By by Martin M. Shenkman, CPA, MBA, JD
The 2010 TRA's portability provision is effective for estates of decedents dying after December 31, 2010.
Section 303 of the 2010 TRA: "(4) Deceased spousal unused exclusion amount.-For purposes of this subsection, with respect to a surviving spouse of a deceased spouse dying after December 31, 2010, the term "deceased spousal unused exclusion amount" means the lesser of- (A) the basic exclusion amount, or (B) the excess of- (i) the basic exclusion amount of the last such deceased spouse of such surviving spouse, over (ii) the amount with respect to which the tentative tax is determined under section 2001(b)(1) on the estate of such deceased spouse."

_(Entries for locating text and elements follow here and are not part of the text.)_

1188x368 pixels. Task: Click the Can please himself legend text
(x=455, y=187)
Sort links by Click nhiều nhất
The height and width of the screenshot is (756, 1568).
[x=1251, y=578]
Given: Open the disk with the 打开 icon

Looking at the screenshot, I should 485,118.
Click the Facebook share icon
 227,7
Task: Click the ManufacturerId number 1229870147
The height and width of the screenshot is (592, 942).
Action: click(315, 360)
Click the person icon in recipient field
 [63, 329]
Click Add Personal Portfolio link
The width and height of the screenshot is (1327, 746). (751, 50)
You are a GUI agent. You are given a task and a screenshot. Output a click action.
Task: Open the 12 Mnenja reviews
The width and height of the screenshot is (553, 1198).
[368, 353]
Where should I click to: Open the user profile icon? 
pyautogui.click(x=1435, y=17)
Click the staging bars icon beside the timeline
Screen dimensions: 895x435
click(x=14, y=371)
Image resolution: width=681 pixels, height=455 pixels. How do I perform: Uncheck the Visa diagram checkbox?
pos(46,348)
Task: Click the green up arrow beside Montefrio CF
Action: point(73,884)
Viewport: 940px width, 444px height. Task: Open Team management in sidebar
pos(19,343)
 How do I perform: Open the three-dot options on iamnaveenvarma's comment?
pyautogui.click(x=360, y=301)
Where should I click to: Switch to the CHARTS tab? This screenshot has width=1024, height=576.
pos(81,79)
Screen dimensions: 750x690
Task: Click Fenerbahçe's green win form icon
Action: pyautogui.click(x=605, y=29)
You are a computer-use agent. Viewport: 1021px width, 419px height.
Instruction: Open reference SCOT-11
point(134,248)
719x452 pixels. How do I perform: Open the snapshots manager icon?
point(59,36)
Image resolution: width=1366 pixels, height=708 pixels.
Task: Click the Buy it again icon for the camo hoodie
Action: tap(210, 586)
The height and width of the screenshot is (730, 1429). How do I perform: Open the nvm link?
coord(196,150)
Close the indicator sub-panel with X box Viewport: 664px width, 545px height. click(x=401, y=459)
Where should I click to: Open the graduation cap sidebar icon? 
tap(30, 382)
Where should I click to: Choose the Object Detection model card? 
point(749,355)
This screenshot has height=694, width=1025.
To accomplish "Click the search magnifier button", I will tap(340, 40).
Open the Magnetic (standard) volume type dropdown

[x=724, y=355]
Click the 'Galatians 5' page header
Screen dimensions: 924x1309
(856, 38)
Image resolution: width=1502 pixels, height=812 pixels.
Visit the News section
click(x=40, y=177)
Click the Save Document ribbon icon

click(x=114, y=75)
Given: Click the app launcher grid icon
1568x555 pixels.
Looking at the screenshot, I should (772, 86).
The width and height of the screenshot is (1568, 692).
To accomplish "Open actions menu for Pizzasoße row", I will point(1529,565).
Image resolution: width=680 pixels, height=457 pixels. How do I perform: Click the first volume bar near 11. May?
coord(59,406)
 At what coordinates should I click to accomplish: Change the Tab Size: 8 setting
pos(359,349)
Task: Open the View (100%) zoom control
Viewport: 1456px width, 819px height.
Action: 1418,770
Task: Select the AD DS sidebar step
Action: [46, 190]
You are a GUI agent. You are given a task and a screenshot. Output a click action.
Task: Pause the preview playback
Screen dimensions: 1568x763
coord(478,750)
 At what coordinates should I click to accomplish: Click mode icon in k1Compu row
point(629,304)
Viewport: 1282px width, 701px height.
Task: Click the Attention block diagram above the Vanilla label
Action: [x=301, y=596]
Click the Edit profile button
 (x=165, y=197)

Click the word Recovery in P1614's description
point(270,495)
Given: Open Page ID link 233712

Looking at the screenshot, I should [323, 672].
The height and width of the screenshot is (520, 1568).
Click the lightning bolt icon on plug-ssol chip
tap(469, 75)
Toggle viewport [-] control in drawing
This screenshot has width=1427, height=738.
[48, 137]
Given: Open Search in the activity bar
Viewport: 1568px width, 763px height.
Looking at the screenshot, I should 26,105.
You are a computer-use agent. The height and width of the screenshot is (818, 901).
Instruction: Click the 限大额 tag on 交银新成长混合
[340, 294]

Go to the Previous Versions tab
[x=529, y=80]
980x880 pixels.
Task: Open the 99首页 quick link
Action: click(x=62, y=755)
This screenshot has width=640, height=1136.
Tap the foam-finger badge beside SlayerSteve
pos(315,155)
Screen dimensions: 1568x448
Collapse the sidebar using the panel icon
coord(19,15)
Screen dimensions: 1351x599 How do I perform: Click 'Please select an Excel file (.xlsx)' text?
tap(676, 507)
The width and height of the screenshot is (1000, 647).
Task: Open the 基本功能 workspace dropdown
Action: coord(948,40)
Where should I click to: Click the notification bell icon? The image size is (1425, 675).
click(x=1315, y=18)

The phrase "basic exclusion amount of the last such deceased spouse" implies that the first-to-die spouse's exclusion is not inflation adjusted as suggested earlier. Furthermore, the phrase "last such deceased spouse" has a special impact (different from previous portability legislative proposals. The phrase implies that if Husband 1 is married to Wife 1 and Husband 1 dies, Wife 1 would be able to utilize Husband 1's remaining exclusion. However, what if Wife 1 remarries Husband 2? Would Wife 1's estate only be entitled to utilize the remaining exclusion from Husband 2? While remarriage might be viewed as reasonably cutting off the right to use the prior spouse's exclusion, this does not appear to be the manner in which the law operates.
Thus, this new law provides that the unused exemption is only available from the "last such deceased spouse". This means that if the surviving Wife 1 remarries Husband 2, she may still use the unused exemption from Husband 1 because Husband 1 still remains her "last deceased spouse" so long as Husband 2 is alive. When Husband 2 dies, then Wife 1 can only use Husband 2's unused exemption, and Wife 1 can no longer use Husband 1's unused exemption (if any). Although it seems somewhat odd that being married to a new spouse with a new exemption would still mandate the use of the last spouse's exemption, that seems to be the case.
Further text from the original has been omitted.